Increasing barley yields under future temperature increases

Overall Objective

Under current climatic conditions barley crops experience elevated temperatures in Western Australia during the critical flowering and grain fill growth stages. Temperature event above 30 degrees Celsius significantly reduce a crops yield potential through damage to photosynthetic apparatus and impacting the plants ability to sufficiently fill grain. This project aims to integrate large grained phenotypes into a variety that is able to maintain a larger grain under these types of heat stress events compared to current cultivars. Under future climate conditions heat stress events are going to become more frequent and the impact this will have on barley production in Western Australia is going to become increasingly negative. Currently no research has focused on a maintenance of grain size under heat stress conditions during these two critical growth stages which are the most susceptible to heat.

Through the identification and characterisation of key grain size genes we hope to pyramid all identified genes into an elite background that meets the desired objective of the project. This work will ideally culminate in germplasm that can be disseminated to breeding companies for inclusion in their breeding programs. We also will have developed diagnostic markers for grain size and maintenance of grain size under heat stress conditions.

Project Synopsis

Researchers at Murdoch University have used a process termed ‘marker assisted selection’ coupled with speed breeding (multiple generations per year) to breed a larger grained and higher yielding barley variety.  In order to increase the grain size of barley via marker assisted selection the genetic regions which influence grain size need to be identified and understood. Research conducted during Calum Watt’s Ph.D. has aimed to identify these regions and understand the mechanisms involved in grain size regulation.  During his Ph.D. Calum identified multiple significant regions that increase grain size and has subsequently used genetic resources developed during his research to improve the grain size and yield potential of barley by incorporating genetic regions that positively influence grain size among other traits such as scald and net blotch resistance into an elite genetic background using speed breeding and marker assisted selection.
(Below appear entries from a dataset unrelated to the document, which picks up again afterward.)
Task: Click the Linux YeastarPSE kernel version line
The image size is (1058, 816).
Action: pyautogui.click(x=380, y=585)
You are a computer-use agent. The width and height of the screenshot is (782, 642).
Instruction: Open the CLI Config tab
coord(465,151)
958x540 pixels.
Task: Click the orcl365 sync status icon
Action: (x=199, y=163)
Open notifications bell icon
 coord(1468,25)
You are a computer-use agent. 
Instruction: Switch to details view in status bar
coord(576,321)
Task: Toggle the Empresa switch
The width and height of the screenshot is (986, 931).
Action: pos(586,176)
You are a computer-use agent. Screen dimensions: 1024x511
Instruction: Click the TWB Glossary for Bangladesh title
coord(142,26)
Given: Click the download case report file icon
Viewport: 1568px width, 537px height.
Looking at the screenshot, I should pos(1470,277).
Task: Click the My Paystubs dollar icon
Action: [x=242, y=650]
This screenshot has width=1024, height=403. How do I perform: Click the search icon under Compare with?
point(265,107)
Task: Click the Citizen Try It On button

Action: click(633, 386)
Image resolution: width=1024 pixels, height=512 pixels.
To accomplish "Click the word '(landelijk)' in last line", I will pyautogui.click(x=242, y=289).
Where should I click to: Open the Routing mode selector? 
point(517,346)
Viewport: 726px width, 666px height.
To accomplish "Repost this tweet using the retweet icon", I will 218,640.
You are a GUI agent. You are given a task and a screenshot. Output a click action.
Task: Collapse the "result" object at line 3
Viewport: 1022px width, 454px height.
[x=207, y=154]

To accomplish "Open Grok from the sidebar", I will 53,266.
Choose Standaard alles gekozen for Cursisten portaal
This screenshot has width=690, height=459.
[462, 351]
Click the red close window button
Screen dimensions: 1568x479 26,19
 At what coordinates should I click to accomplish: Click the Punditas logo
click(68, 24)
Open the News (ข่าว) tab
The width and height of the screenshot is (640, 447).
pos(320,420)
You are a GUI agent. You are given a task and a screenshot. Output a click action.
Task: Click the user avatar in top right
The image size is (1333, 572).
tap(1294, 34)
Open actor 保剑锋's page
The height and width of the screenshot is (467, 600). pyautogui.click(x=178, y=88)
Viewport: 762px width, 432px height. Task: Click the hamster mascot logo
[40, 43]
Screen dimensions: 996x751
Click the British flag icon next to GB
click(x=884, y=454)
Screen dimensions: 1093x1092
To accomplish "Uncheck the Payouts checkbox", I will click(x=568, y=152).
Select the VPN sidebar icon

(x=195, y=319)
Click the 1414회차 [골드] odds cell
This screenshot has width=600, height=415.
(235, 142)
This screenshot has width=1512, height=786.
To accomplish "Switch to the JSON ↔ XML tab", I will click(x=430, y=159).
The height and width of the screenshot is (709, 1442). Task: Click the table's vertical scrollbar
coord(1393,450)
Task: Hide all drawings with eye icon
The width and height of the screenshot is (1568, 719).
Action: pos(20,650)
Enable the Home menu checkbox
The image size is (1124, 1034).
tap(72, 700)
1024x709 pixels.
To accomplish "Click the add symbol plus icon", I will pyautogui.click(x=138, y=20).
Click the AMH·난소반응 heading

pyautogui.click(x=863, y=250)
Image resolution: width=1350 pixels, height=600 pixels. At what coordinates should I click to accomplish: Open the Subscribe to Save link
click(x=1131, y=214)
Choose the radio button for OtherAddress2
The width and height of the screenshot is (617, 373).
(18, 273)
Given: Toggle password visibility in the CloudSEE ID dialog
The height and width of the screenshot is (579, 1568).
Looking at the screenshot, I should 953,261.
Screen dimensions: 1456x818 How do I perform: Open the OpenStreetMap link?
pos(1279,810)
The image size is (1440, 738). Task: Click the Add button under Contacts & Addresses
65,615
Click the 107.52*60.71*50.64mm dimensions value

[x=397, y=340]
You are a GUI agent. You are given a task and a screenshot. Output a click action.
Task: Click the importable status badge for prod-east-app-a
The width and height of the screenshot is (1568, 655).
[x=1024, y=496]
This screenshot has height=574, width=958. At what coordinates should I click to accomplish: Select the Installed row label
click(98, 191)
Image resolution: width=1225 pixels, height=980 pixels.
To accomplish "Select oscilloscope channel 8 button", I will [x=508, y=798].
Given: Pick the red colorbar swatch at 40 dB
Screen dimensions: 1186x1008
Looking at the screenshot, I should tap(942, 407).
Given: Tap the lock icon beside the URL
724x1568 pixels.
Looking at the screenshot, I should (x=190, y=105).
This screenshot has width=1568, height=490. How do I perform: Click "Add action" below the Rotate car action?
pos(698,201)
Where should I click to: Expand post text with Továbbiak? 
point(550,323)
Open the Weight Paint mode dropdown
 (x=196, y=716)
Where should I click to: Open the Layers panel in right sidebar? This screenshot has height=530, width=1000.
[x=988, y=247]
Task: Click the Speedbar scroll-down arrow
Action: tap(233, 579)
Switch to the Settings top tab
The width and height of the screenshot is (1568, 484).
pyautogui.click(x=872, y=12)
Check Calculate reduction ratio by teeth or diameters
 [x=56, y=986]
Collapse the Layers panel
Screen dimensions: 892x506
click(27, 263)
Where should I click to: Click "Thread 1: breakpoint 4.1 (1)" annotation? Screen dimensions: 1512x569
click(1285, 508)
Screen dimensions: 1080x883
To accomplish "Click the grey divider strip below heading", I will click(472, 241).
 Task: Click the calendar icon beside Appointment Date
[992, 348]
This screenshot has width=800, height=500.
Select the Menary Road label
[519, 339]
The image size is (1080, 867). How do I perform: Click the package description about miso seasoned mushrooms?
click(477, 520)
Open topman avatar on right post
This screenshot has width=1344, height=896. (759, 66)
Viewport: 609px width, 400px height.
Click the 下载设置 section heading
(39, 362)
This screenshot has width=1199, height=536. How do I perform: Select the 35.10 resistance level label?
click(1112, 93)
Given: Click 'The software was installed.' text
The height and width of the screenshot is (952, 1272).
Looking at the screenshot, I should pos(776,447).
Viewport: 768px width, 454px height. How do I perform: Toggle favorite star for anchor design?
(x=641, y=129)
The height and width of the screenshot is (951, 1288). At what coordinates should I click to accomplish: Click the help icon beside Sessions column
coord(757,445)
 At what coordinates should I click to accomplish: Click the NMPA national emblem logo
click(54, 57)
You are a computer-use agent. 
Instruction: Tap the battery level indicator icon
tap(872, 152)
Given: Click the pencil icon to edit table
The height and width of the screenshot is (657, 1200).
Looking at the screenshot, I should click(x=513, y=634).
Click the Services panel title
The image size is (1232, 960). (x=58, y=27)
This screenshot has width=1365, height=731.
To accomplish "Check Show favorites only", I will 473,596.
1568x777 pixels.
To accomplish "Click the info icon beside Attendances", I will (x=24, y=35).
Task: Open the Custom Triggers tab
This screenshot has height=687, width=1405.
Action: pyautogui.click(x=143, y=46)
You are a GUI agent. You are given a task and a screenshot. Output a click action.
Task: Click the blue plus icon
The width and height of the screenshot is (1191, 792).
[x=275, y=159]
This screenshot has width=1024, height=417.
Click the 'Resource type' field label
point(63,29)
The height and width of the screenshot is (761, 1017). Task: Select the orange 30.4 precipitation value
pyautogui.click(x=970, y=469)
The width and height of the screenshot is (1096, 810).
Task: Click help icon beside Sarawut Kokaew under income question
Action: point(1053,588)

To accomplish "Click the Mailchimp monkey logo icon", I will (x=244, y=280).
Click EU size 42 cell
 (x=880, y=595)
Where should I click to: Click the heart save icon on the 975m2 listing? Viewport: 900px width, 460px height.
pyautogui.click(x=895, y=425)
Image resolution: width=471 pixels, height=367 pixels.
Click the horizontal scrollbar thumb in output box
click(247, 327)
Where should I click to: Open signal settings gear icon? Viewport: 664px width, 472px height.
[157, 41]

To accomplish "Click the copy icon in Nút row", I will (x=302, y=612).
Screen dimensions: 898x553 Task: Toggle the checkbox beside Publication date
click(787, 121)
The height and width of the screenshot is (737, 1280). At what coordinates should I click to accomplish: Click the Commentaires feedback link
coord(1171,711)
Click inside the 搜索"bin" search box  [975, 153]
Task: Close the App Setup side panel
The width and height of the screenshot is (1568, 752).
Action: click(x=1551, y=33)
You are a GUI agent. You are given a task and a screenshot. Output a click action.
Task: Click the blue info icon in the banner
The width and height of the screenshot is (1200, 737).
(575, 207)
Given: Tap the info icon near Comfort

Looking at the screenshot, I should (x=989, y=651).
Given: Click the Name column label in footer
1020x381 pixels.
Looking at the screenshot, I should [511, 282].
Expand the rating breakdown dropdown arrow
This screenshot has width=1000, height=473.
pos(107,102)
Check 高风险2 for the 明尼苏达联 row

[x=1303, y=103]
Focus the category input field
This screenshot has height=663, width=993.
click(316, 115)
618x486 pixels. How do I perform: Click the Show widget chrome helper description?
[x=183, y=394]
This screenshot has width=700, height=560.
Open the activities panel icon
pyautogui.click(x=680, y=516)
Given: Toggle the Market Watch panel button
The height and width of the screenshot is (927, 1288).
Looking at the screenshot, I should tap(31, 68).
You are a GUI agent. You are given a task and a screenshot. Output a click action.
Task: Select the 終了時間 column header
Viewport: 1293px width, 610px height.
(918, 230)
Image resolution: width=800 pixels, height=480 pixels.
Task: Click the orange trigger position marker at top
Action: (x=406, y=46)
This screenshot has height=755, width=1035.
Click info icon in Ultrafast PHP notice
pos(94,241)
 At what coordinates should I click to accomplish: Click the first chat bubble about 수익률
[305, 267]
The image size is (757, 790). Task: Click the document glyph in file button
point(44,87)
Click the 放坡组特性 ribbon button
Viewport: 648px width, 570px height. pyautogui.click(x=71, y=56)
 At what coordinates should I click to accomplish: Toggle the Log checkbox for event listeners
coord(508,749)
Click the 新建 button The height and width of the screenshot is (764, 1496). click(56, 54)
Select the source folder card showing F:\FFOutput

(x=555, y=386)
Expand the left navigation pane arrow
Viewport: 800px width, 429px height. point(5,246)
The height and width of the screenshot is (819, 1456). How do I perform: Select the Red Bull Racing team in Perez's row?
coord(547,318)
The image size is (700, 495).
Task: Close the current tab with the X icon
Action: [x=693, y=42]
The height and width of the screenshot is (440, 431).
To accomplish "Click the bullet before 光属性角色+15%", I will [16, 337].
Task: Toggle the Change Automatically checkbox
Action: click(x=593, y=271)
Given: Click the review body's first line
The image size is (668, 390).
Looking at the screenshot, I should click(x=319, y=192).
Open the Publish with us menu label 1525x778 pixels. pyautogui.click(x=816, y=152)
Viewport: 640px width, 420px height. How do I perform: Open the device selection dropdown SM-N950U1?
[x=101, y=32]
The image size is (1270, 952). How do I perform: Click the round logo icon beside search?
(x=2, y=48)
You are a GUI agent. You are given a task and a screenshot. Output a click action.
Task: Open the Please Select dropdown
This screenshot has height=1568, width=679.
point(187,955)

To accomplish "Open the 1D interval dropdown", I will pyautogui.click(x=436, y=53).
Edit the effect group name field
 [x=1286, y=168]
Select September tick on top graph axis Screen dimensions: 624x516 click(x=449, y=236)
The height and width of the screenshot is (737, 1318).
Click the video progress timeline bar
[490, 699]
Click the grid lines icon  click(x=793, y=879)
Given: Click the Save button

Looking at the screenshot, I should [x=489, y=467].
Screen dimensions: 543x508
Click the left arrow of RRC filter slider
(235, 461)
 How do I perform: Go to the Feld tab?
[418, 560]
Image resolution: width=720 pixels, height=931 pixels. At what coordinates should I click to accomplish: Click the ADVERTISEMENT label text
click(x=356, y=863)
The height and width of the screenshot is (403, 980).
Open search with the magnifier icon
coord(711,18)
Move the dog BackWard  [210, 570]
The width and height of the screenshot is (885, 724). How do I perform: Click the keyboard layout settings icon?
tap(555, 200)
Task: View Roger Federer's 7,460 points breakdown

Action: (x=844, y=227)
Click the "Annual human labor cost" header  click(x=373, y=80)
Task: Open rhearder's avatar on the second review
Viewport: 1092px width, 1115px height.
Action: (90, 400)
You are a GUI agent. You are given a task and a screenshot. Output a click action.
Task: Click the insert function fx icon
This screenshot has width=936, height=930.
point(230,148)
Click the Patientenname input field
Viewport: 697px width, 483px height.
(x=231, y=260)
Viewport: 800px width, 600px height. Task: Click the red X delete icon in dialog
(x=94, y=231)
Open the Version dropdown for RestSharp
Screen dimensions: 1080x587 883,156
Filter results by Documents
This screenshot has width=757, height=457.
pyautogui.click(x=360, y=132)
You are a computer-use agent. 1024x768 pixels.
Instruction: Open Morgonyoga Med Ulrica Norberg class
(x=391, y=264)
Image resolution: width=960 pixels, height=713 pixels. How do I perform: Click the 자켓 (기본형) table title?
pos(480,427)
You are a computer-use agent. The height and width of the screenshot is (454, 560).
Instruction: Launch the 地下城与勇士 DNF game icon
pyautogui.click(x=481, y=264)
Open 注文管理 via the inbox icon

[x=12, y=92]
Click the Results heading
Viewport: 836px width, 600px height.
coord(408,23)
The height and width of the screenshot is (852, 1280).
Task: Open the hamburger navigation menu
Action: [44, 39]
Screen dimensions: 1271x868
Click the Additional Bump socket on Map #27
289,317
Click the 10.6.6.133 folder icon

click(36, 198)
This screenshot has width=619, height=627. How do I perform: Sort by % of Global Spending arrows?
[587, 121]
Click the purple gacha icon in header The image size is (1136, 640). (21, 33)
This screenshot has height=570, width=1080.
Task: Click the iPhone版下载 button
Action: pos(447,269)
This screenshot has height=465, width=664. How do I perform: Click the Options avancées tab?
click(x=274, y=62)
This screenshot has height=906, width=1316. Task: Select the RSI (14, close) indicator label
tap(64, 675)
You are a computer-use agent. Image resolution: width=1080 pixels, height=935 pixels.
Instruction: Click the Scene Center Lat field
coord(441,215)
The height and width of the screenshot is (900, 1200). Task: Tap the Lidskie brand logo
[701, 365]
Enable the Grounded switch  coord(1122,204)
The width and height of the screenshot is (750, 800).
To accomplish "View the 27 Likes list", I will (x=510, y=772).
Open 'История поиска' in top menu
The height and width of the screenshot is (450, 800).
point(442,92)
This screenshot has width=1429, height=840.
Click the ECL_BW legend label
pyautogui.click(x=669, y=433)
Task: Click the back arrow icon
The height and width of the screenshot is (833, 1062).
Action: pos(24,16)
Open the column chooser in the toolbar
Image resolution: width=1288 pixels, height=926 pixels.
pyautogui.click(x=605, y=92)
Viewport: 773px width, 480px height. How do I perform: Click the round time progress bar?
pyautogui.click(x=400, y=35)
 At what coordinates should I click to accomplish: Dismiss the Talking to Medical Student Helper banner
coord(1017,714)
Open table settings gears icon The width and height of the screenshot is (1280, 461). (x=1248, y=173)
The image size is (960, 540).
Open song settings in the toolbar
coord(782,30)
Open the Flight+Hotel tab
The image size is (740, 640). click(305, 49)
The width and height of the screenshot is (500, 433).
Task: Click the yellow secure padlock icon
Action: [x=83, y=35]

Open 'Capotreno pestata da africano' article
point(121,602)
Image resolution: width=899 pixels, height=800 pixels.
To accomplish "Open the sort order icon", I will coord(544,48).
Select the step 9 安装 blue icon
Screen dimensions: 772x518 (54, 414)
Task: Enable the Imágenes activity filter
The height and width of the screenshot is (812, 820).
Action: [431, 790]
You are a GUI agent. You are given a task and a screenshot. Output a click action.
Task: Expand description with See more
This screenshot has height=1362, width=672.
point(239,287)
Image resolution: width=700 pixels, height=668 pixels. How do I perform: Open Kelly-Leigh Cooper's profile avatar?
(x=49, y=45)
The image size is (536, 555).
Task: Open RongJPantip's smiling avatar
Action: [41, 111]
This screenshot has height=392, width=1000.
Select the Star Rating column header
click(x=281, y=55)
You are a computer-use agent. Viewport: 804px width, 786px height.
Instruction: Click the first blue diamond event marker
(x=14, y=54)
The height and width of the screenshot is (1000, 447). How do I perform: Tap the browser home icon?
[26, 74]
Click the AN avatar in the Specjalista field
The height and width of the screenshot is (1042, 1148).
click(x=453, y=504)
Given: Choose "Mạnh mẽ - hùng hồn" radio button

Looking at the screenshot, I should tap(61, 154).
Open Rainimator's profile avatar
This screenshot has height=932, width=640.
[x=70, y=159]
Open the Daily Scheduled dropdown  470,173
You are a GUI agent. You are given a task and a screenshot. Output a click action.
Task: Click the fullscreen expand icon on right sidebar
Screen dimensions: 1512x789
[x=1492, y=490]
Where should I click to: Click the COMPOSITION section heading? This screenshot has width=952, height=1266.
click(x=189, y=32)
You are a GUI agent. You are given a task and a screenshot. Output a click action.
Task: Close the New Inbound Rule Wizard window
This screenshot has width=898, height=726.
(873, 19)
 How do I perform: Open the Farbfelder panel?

A driving force for this COGGO supported project was to promote the transition of leading research into application that will benefit barley producers and users in Western Australia.  Despite Western Australia growing a substantial amount of barley, as a crop it is largely under-researched when compared to wheat for example.  However, in our production regions they both face similar constraints and if we are to address yield and quality reductions in the present and future, more research needs to address the effect of constraints on barley production. Increasing the size of the grain relates to increasing the ‘sink’, by genetically improving the size of the sink we, in essence, are trying to increase the grain weight.

The impact of drought is widely understood, but the role of heat stress events (>35 ^oC) during flowering and grain fill less so.  We know from research in other cereal crops that heat stress during these critical growth stages can significantly impact the source (leaves) to sink (grain) relationship and reduce yield and quality (higher screenings).  Reducing the likelihood of screenings by improving the grain size of a variety through genetic means has the potential to buffer against yield and quality losses when a crop experiences stress events.

The researchers aim to deliver the genetic material developed in this project to the barley breeding companies so that the west Australian barley industry can benefit from improved productivity in an uncertain future.